正直こんな事なんてしたくなかった。
確かに私は学園の生徒さんから見たら歳をくってはいるけれど、これでも典型的な女の子ではあると思うので、今のこの状況が本当に理解出来ないし、したくない。


「ジュンイチくーん…」


とても空が青く、日差しもある。
これはどう見てもピクニック日和でそんなお日様の下、私は学園内のお庭に這いつくばって辺りを見回す。

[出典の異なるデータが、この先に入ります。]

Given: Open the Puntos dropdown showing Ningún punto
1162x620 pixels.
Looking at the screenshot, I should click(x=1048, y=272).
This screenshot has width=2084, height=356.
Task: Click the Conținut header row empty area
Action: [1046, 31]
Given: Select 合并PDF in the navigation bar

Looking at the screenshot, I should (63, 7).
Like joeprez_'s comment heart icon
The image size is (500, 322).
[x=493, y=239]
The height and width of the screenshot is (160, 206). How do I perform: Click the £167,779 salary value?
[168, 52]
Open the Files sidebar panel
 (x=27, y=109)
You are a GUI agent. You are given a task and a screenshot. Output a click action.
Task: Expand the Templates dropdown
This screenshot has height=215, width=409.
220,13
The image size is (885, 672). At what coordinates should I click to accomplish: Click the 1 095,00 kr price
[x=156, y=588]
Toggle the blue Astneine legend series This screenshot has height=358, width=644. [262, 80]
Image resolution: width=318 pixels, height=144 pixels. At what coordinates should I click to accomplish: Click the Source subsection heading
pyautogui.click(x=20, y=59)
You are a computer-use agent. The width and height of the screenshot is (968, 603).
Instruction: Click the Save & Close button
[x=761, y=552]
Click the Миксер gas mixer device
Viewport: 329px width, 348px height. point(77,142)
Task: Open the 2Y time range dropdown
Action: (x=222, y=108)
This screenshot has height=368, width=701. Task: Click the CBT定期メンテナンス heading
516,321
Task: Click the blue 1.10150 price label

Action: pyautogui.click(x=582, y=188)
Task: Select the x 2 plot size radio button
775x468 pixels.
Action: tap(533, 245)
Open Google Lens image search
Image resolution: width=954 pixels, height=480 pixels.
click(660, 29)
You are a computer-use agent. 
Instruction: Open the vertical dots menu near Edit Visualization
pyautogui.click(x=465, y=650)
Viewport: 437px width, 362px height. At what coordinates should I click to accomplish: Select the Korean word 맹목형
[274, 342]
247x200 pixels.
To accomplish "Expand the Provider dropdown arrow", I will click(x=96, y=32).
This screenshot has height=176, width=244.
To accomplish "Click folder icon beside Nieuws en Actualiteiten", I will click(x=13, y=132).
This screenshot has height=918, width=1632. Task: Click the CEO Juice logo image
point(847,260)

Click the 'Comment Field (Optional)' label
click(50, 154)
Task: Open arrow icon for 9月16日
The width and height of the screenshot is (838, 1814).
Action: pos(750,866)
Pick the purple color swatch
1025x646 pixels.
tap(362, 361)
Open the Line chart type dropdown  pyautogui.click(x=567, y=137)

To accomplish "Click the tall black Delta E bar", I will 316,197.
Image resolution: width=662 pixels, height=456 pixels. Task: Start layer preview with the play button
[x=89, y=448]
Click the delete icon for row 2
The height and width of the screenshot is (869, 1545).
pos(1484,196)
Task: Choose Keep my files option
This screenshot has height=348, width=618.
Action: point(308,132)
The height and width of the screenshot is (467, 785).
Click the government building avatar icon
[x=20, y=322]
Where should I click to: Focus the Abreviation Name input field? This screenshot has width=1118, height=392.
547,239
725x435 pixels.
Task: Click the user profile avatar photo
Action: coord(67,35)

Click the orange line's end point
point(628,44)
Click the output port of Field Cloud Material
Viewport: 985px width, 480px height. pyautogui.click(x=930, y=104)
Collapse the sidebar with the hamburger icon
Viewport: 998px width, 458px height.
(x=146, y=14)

見た事も無い彼の名前を呼ぶが一向にその存在は現れてはくれない、それよりも先ほども言いましたが私は典型的な女の子です。最初嫌々ながらも捜索協力を求められた際、その名を伝えられ誰もが人間の捜索かと思うじゃないですか。
ジュンイチくんだなんて人間のお名前だと思うじゃないですか。地面に這いつくばってみんなが捜しているのを見て、疑問が出てきてしまったのだ。

「ジュンイチは孫兵のペットで毒サソリですよ」

そんな事聞いてない、私そういうの本当無理。


「毒サソリっていうくらいだし、やっぱり噛まれたりなんかしたら…」

「死にますね」

「私虫とかそういうの苦手で、」

「だからと言って困ってる人を無視するのは如何なものかと思います。」


最近本当理不尽にも程があると思うほどに学園の生徒さんから無理難題を押し付けられたりし始めた。
出来る限りなら私だって協力したいと本当に思うけれどそんな命の危機に陥るかもしれない事に一般人よりも体力のないか弱い女がそんな事に身を投じるだろうか。

生きてきた中でそんな話、私は聞いた事がありません。

チラリと横を向くと萌黄色の忍者さんは必死になって草を掻き分けてジュンイチくんの名前を呼ぶ。

羨ましいと思ってしまう。
ジュンイチくんはこんなにも愛されてる。
比べて何になるかと聞かれても答えられないが、どうしても今の私と彼を比べてしまう。

人間では無いのに彼は私以上に愛される。

私は誰に愛されるのか。
愛されなくてもいい、ただ、私という存在を認めてほしい。


「っ、ひぃ!」

「なんですか、ってジュンイチ!」


手探りで探していると微かに動く何かに恐る恐るその生い茂る草を掻き分けていくと、そこには今萌黄の少年が恋い焦がれたサソリの姿。

毒サソリと彼は言っていた。のに、彼は気にもとめずにジュンイチくんに走り寄りすくい上げて頬ずりをして帰りを喜んだ。

そんな彼らを見ていると後ろにボサボサの髪をした少年が立っていてこちらをジッと見てくる。


「あ、その、それでは…」

「名前さんって言いましたっけ。」

「なんで私の名前…」

「…一応上級生みんな貴女の名前は知っています。ただ貴女という存在を認める事が出来ないから名前を呼ばないだけです。どうせ、みんな同じだから。」

「そ、そう…」

「俺は竹谷八左ヱ門。善法寺先輩や雷蔵にも言われてると思うけど自分の立場は弁えて行動した方がいい。……その、もし、何か辛い事があるなら、俺が話を聞いてやらなくも、ない。」

「たけざえもんくん…」

「竹谷!俺は竹谷八左ヱ門!じゃあな!」

「えっあ、ごめんね!ありがとう!」


音も無くその場を去る竹谷くんになんだか心が暖かくなった気がした。